We need to show two vector equalities:
1. $$\overrightarrow{DB} = 3\vec b - \vec a$$
2. $$\overrightarrow{AC} = \vec a + 3\vec b$$

**step2** Recalling the rule for vector subtraction

To find the vector from one point to another, we subtract the position vector of the starting point from the position vector of the ending point.
That is, for any two points P and Q with position vectors $$\vec{OP}$$ and $$\vec{OQ}$$, the vector from P to Q is given by $$\overrightarrow{PQ} = \vec{OQ} - \vec{OP}$$.
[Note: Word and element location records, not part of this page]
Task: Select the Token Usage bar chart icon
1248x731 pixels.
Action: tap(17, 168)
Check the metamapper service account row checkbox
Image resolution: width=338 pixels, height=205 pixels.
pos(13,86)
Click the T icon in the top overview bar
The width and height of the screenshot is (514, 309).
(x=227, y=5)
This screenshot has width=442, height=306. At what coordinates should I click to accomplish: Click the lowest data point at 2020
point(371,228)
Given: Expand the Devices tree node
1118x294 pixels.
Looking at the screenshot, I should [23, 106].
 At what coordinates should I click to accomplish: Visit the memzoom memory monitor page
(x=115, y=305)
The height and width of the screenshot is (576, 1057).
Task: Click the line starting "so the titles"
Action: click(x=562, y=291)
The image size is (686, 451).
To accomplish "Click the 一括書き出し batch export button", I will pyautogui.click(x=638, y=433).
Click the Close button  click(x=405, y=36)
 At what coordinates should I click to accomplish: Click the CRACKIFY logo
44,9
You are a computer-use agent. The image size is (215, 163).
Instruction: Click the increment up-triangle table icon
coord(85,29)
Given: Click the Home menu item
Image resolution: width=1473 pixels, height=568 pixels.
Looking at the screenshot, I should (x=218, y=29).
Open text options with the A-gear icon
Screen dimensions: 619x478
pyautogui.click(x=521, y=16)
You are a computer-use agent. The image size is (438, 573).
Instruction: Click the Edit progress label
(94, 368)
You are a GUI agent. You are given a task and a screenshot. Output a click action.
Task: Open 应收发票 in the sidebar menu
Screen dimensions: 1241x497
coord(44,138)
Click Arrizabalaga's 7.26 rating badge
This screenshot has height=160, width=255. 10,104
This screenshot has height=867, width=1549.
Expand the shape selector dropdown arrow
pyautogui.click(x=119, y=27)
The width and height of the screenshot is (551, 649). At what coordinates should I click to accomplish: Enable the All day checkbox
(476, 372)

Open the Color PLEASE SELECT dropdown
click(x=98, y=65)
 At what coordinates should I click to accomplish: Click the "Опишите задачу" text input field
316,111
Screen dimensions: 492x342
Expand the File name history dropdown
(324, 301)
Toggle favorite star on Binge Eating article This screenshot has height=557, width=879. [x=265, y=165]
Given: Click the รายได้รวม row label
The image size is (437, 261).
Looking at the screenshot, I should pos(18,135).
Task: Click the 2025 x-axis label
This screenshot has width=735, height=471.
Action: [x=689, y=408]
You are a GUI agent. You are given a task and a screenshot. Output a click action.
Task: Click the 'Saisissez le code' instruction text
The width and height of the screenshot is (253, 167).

**step3** Calculating $$\overrightarrow{DB}$$

Using the rule for vector subtraction, we can find the vector $$\overrightarrow{DB}$$.
The starting point is D, and the ending point is B.
So, $$\overrightarrow{DB} = \vec{OB} - \vec{OD}$$.
Substitute the given position vectors into this equation:
$$\overrightarrow{DB} = \vec b - (\vec a - 2\vec b)$$

**step4** Simplifying the expression for $$\overrightarrow{DB}$$

Now, we simplify the expression for $$\overrightarrow{DB}$$ by distributing the negative sign and combining like terms.
$$\overrightarrow{DB} = \vec b - \vec a + 2\vec b$$
Combine the terms involving $$\vec b$$:
$$\overrightarrow{DB} = (1+2)\vec b - \vec a$$
$$\overrightarrow{DB} = 3\vec b - \vec a$$
This matches the first equality we needed to show.

**step5** Calculating $$\overrightarrow{AC}$$

Similarly, we can find the vector $$\overrightarrow{AC}$$.
The starting point is A, and the ending point is C.
So, $$\overrightarrow{AC} = \vec{OC} - \vec{OA}$$.
Substitute the given position vectors into this equation:
$$\overrightarrow{AC} = (2\vec a + 3\vec b) - \vec a$$

**step6** Simplifying the expression for $$\overrightarrow{AC}$$

Now, we simplify the expression for $$\overrightarrow{AC}$$ by combining like terms.
$$\overrightarrow{AC} = 2\vec a + 3\vec b - \vec a$$
Combine the terms involving $$\vec a$$:
$$\overrightarrow{AC} = (2-1)\vec a + 3\vec b$$
$$\overrightarrow{AC} = \vec a + 3\vec b$$
This matches the second equality we needed to show.